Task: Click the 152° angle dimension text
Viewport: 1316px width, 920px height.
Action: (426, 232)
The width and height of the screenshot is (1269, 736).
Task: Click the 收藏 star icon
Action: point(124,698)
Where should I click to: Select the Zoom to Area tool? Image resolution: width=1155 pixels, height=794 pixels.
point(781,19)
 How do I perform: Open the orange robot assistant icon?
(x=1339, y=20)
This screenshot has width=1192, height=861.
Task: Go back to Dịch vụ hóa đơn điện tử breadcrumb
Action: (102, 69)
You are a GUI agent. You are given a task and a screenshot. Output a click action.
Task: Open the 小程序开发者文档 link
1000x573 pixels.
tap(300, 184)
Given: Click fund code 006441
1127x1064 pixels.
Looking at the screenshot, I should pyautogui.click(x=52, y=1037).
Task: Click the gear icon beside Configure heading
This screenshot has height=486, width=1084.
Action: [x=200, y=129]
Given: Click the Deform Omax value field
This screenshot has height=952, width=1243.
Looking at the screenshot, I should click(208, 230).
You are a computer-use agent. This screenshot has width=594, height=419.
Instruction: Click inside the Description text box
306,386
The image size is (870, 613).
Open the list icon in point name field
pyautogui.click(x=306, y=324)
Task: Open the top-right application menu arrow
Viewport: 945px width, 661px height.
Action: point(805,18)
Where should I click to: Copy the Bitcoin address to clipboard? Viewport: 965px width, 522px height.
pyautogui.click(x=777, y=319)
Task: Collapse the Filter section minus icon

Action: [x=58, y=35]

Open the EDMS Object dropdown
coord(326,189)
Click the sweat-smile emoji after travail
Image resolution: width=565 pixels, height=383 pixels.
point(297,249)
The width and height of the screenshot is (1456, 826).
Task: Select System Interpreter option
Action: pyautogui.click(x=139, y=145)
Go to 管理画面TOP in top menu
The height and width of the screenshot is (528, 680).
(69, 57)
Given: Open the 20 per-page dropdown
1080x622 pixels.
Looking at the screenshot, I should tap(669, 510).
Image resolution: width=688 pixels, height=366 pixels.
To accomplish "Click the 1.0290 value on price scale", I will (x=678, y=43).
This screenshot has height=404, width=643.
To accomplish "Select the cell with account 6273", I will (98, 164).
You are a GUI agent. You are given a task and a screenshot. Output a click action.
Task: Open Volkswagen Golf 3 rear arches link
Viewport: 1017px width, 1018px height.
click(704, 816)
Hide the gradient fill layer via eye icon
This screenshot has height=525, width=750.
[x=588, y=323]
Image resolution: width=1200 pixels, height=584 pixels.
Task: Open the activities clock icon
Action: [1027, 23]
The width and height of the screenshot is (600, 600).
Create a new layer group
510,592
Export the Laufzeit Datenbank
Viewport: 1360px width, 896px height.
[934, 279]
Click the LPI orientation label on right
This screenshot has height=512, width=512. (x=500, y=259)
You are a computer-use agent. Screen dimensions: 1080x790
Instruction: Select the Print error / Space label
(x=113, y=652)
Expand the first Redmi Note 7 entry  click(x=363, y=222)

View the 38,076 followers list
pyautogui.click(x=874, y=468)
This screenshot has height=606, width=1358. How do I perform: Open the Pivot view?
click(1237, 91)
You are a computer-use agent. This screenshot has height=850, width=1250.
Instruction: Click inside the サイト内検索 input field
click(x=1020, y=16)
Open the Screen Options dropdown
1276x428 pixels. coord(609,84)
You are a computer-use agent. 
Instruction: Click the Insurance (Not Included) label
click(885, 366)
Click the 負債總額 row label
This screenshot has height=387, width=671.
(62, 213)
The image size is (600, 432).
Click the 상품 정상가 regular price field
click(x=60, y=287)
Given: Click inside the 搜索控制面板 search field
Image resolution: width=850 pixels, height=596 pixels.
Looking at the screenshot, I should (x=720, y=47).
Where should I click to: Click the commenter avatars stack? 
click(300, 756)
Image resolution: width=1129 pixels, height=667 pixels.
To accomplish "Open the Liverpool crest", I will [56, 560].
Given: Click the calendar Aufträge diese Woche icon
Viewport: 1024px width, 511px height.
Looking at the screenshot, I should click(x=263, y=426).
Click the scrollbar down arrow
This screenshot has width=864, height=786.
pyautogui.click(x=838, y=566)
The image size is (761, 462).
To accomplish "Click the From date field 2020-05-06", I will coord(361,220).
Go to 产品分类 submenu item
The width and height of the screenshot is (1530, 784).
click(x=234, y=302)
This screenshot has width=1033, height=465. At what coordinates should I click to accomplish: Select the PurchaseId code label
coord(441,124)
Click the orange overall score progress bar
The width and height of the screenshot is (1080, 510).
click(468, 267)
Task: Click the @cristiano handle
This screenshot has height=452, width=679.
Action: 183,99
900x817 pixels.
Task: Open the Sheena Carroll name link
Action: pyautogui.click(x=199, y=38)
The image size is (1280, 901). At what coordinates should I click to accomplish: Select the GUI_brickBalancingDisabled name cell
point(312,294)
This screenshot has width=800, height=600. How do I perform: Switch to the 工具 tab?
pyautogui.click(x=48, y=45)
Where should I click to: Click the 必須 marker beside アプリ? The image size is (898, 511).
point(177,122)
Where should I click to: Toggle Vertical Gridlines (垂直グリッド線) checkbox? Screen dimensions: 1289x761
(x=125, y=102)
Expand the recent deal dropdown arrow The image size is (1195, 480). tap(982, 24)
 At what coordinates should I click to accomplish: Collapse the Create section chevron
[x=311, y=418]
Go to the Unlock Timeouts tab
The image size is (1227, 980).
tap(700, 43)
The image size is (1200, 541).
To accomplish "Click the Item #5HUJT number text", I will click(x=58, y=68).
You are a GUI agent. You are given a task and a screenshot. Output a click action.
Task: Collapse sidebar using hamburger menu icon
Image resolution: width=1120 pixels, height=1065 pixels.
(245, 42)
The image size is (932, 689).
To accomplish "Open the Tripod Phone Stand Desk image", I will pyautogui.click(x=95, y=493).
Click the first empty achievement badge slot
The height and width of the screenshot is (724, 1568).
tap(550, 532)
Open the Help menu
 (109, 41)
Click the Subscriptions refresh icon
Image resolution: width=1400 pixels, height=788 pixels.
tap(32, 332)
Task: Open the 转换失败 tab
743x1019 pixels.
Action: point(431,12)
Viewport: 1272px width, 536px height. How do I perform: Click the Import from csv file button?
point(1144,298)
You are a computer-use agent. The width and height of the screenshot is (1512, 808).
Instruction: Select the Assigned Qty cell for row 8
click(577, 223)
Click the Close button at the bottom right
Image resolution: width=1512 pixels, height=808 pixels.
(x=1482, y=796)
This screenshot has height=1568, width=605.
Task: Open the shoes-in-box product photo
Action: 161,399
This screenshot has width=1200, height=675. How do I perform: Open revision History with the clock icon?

## [Problem statement]
Copy, word for word, the line that contains "Task: Open the 转换失败 tab" and every line after it through the end of the records, and nothing else.

## [Solution for this problem]
Task: Open the 转换失败 tab
743x1019 pixels.
Action: point(431,12)
Viewport: 1272px width, 536px height. How do I perform: Click the Import from csv file button?
point(1144,298)
You are a computer-use agent. The width and height of the screenshot is (1512, 808).
Instruction: Select the Assigned Qty cell for row 8
click(577, 223)
Click the Close button at the bottom right
Image resolution: width=1512 pixels, height=808 pixels.
(x=1482, y=796)
This screenshot has height=1568, width=605.
Task: Open the shoes-in-box product photo
Action: 161,399
This screenshot has width=1200, height=675. How do I perform: Open revision History with the clock icon?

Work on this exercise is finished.